- _Exercise tasks_
(a) Answer these questions from the passage on Windows network diagnostic commands:
(i) Which command shows a network adapter's MAC address?
(ii) How many ICMP Echo Requests does ping send to the target?
(iii) What message does a router return when it decrements the TTL to zero?
(b) Continue the passage on Windows network diagnostic commands from its last sentence.

- _Selected extract_
────

Five commands cover the full range of Windows command-line network diagnostics:

ipconfig returns IP address, subnet mask, and default gateway for all network adapters. ipconfig /all extends this to include MAC address (Physical Address), DNS servers, DHCP status, and lease information. The MAC address lookup question in the room is answered with ipconfig /all.

ping target sends four ICMP Echo Requests to the target and reports round-trip time and packet loss. It verifies reachability and basic network path health.

tracert target traces the route to a destination by exploiting the IP TTL field — each router that decrements TTL to zero returns an ICMP Time Exceeded message, revealing itself. This maps the network hops between source and destination with per-hop latency.

nslookup domain queries the DNS resolver for the IP address of a hostname. It can also be used to query specific record types and specific DNS servers.

────

- _Entries provided_

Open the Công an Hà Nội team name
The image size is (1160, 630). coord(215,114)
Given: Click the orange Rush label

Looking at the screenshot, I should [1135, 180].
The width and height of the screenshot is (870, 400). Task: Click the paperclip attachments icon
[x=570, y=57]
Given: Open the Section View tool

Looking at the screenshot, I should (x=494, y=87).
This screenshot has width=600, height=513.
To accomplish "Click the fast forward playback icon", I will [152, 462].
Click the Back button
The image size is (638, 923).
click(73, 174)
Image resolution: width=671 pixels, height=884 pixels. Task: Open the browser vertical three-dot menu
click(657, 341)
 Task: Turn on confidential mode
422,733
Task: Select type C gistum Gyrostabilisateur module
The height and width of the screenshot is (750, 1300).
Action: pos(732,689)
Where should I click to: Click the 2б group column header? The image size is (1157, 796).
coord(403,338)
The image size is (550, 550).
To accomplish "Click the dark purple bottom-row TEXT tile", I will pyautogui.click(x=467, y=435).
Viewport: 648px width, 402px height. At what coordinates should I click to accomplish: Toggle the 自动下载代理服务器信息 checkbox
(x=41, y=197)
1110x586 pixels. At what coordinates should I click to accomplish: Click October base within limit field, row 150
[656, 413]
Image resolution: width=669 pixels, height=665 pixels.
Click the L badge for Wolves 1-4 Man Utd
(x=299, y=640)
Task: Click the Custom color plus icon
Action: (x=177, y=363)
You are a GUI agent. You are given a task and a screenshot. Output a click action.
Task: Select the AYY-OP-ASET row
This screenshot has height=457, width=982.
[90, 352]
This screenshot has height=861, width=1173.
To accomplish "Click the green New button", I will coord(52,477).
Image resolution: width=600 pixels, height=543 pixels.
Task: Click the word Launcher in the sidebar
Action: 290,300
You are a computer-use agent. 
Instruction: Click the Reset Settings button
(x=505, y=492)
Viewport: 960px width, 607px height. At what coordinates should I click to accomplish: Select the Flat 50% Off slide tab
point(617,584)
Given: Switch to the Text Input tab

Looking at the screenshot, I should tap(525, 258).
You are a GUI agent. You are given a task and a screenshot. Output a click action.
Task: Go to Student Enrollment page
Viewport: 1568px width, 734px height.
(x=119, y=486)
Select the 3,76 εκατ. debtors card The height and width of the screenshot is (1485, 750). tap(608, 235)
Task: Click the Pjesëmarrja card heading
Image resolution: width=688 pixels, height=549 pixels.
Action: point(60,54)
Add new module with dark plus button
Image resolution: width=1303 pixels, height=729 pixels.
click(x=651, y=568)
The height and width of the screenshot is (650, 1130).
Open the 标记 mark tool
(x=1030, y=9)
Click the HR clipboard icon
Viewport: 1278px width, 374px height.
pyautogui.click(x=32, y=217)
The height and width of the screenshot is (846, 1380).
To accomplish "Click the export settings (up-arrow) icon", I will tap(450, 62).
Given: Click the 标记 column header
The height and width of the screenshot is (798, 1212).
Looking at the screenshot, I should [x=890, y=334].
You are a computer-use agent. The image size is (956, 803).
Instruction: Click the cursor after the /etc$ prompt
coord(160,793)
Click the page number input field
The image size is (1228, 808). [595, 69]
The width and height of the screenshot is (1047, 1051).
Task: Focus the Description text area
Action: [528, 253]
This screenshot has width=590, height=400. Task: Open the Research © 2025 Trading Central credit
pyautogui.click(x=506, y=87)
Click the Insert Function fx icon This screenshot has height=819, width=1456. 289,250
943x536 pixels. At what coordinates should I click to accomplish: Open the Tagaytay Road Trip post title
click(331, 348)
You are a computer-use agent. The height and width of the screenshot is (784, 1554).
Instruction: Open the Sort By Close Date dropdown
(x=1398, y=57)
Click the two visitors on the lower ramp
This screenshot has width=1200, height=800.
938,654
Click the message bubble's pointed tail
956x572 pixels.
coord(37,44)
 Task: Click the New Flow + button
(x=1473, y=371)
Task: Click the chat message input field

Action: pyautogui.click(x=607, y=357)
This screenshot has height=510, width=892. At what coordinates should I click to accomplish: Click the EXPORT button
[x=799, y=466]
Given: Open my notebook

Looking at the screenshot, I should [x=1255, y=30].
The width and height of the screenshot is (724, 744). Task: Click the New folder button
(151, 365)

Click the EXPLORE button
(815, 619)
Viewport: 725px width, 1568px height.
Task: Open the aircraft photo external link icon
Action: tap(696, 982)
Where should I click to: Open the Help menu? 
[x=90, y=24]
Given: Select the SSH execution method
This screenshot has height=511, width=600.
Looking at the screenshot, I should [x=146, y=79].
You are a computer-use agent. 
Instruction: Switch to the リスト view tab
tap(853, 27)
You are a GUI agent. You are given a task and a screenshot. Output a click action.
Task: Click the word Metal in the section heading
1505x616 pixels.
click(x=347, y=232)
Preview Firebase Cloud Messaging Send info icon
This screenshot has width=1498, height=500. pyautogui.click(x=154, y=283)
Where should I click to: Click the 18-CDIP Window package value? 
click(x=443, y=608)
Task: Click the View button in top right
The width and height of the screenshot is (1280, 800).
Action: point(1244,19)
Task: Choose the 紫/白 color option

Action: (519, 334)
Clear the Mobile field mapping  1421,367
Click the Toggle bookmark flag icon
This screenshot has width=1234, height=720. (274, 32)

────

- _Task-by-task results_
(a)
(i) ipconfig /all
(ii) Four
(iii) An ICMP Time Exceeded message

(b)
netstat displays current network connections and listening ports. The most operationally useful combination of flags is:

netstat -abon

Breaking down the flags:

Flag Effect
-a All established connections and listening ports
-b Shows the executable associated with each connection or listening port
-o Shows the PID associated with each connection
-n Displays addresses and port numbers in numerical form — no DNS resolution

Running netstat -abon and looking for port 3389 reveals the process listening for Remote Desktop Protocol connections — TermService running via svchost.exe.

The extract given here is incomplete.